:: Exercise instructions ::
Once the data has been read, restate all of it exactly.

:: Supplied material ::
►
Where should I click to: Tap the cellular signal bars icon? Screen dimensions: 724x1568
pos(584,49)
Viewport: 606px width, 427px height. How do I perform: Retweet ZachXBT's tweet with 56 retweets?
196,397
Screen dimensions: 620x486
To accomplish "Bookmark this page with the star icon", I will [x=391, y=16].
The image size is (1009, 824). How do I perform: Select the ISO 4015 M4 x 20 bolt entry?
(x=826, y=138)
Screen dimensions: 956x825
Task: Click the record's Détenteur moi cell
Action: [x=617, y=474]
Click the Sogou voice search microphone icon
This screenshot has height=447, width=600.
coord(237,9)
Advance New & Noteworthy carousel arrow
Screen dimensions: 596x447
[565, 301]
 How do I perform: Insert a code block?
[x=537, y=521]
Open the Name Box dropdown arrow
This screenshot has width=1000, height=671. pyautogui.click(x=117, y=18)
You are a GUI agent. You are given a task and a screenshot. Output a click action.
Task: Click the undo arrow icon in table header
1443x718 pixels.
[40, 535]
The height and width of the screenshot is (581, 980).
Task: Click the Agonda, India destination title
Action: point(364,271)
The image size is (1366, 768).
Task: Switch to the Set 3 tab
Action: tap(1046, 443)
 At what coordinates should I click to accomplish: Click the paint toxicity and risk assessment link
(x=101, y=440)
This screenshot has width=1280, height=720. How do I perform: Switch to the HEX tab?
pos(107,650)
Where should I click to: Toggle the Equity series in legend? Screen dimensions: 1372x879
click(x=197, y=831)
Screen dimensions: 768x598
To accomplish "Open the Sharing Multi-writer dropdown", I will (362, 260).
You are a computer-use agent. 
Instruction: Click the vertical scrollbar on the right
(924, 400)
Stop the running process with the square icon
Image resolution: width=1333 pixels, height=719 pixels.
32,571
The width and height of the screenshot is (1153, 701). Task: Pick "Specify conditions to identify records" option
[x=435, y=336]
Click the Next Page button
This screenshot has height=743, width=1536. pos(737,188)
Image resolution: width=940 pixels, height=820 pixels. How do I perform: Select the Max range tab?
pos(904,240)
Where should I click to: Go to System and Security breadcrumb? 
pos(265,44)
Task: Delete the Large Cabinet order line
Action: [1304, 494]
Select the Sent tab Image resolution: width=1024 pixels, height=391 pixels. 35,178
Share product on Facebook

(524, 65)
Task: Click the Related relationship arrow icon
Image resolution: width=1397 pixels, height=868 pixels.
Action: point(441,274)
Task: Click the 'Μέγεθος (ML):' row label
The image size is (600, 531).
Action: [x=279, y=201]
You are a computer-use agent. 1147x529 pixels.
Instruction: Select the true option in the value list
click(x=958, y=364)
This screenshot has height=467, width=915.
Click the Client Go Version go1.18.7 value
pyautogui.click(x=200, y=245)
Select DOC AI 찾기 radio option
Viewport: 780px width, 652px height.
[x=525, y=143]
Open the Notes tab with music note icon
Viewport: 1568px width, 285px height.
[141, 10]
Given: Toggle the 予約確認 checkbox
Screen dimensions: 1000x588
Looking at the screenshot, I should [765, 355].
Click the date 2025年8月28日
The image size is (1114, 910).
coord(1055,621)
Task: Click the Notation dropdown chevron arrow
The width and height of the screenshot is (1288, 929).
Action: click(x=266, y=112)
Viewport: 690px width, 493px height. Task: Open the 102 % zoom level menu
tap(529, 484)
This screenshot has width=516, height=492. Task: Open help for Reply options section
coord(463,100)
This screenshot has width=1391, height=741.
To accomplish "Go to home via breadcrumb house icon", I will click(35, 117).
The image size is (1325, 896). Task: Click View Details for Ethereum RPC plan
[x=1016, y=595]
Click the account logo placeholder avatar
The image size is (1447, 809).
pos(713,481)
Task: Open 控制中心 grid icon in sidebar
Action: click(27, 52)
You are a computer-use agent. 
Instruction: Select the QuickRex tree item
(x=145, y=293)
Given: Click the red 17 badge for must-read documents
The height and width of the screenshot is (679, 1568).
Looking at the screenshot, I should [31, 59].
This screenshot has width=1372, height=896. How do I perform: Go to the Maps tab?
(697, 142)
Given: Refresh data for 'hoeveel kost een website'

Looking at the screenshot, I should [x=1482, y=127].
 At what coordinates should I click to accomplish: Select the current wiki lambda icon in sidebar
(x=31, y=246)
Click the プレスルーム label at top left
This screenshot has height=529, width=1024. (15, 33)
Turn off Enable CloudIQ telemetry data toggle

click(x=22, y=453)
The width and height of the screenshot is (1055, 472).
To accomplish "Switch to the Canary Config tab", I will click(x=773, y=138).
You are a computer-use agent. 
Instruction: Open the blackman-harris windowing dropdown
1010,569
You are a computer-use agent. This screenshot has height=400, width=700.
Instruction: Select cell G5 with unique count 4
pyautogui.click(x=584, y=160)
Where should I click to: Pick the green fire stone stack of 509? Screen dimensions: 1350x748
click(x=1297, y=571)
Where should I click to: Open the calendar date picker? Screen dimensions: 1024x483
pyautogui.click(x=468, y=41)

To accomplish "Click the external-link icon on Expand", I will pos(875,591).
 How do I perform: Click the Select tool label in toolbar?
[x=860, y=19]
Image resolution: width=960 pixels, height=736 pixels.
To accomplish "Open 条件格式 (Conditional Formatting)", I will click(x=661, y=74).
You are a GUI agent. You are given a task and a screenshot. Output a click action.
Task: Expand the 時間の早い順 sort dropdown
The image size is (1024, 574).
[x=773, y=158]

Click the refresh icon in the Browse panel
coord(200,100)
◄
:: Output of the task ::
Where should I click to: Tap the cellular signal bars icon? Screen dimensions: 724x1568
pos(584,49)
Viewport: 606px width, 427px height. How do I perform: Retweet ZachXBT's tweet with 56 retweets?
196,397
Screen dimensions: 620x486
To accomplish "Bookmark this page with the star icon", I will [x=391, y=16].
The image size is (1009, 824). How do I perform: Select the ISO 4015 M4 x 20 bolt entry?
(x=826, y=138)
Screen dimensions: 956x825
Task: Click the record's Détenteur moi cell
Action: [x=617, y=474]
Click the Sogou voice search microphone icon
This screenshot has height=447, width=600.
coord(237,9)
Advance New & Noteworthy carousel arrow
Screen dimensions: 596x447
[565, 301]
 How do I perform: Insert a code block?
[x=537, y=521]
Open the Name Box dropdown arrow
This screenshot has width=1000, height=671. pyautogui.click(x=117, y=18)
You are a GUI agent. You are given a task and a screenshot. Output a click action.
Task: Click the undo arrow icon in table header
1443x718 pixels.
[40, 535]
The height and width of the screenshot is (581, 980).
Task: Click the Agonda, India destination title
Action: point(364,271)
The image size is (1366, 768).
Task: Switch to the Set 3 tab
Action: tap(1046, 443)
 At what coordinates should I click to accomplish: Click the paint toxicity and risk assessment link
(x=101, y=440)
This screenshot has width=1280, height=720. How do I perform: Switch to the HEX tab?
pos(107,650)
Where should I click to: Toggle the Equity series in legend? Screen dimensions: 1372x879
click(x=197, y=831)
Screen dimensions: 768x598
To accomplish "Open the Sharing Multi-writer dropdown", I will (362, 260).
You are a computer-use agent. 
Instruction: Click the vertical scrollbar on the right
(924, 400)
Stop the running process with the square icon
Image resolution: width=1333 pixels, height=719 pixels.
32,571
The width and height of the screenshot is (1153, 701). Task: Pick "Specify conditions to identify records" option
[x=435, y=336]
Click the Next Page button
This screenshot has height=743, width=1536. pos(737,188)
Image resolution: width=940 pixels, height=820 pixels. How do I perform: Select the Max range tab?
pos(904,240)
Where should I click to: Go to System and Security breadcrumb? 
pos(265,44)
Task: Delete the Large Cabinet order line
Action: [1304, 494]
Select the Sent tab Image resolution: width=1024 pixels, height=391 pixels. 35,178
Share product on Facebook

(524, 65)
Task: Click the Related relationship arrow icon
Image resolution: width=1397 pixels, height=868 pixels.
Action: point(441,274)
Task: Click the 'Μέγεθος (ML):' row label
The image size is (600, 531).
Action: [x=279, y=201]
You are a computer-use agent. 1147x529 pixels.
Instruction: Select the true option in the value list
click(x=958, y=364)
This screenshot has height=467, width=915.
Click the Client Go Version go1.18.7 value
pyautogui.click(x=200, y=245)
Select DOC AI 찾기 radio option
Viewport: 780px width, 652px height.
[x=525, y=143]
Open the Notes tab with music note icon
Viewport: 1568px width, 285px height.
[141, 10]
Given: Toggle the 予約確認 checkbox
Screen dimensions: 1000x588
Looking at the screenshot, I should [765, 355].
Click the date 2025年8月28日
The image size is (1114, 910).
coord(1055,621)
Task: Click the Notation dropdown chevron arrow
The width and height of the screenshot is (1288, 929).
Action: click(x=266, y=112)
Viewport: 690px width, 493px height. Task: Open the 102 % zoom level menu
tap(529, 484)
This screenshot has width=516, height=492. Task: Open help for Reply options section
coord(463,100)
This screenshot has width=1391, height=741.
To accomplish "Go to home via breadcrumb house icon", I will click(35, 117).
The image size is (1325, 896). Task: Click View Details for Ethereum RPC plan
[x=1016, y=595]
Click the account logo placeholder avatar
The image size is (1447, 809).
pos(713,481)
Task: Open 控制中心 grid icon in sidebar
Action: click(27, 52)
You are a computer-use agent. 
Instruction: Select the QuickRex tree item
(x=145, y=293)
Given: Click the red 17 badge for must-read documents
The height and width of the screenshot is (679, 1568).
Looking at the screenshot, I should [31, 59].
This screenshot has width=1372, height=896. How do I perform: Go to the Maps tab?
(697, 142)
Given: Refresh data for 'hoeveel kost een website'

Looking at the screenshot, I should [x=1482, y=127].
 At what coordinates should I click to accomplish: Select the current wiki lambda icon in sidebar
(x=31, y=246)
Click the プレスルーム label at top left
This screenshot has height=529, width=1024. (15, 33)
Turn off Enable CloudIQ telemetry data toggle

click(x=22, y=453)
The width and height of the screenshot is (1055, 472).
To accomplish "Switch to the Canary Config tab", I will click(x=773, y=138).
You are a computer-use agent. 
Instruction: Open the blackman-harris windowing dropdown
1010,569
You are a computer-use agent. This screenshot has height=400, width=700.
Instruction: Select cell G5 with unique count 4
pyautogui.click(x=584, y=160)
Where should I click to: Pick the green fire stone stack of 509? Screen dimensions: 1350x748
click(x=1297, y=571)
Where should I click to: Open the calendar date picker? Screen dimensions: 1024x483
pyautogui.click(x=468, y=41)

To accomplish "Click the external-link icon on Expand", I will pos(875,591).
 How do I perform: Click the Select tool label in toolbar?
[x=860, y=19]
Image resolution: width=960 pixels, height=736 pixels.
To accomplish "Open 条件格式 (Conditional Formatting)", I will click(x=661, y=74).
You are a GUI agent. You are given a task and a screenshot. Output a click action.
Task: Expand the 時間の早い順 sort dropdown
The image size is (1024, 574).
[x=773, y=158]

Click the refresh icon in the Browse panel
coord(200,100)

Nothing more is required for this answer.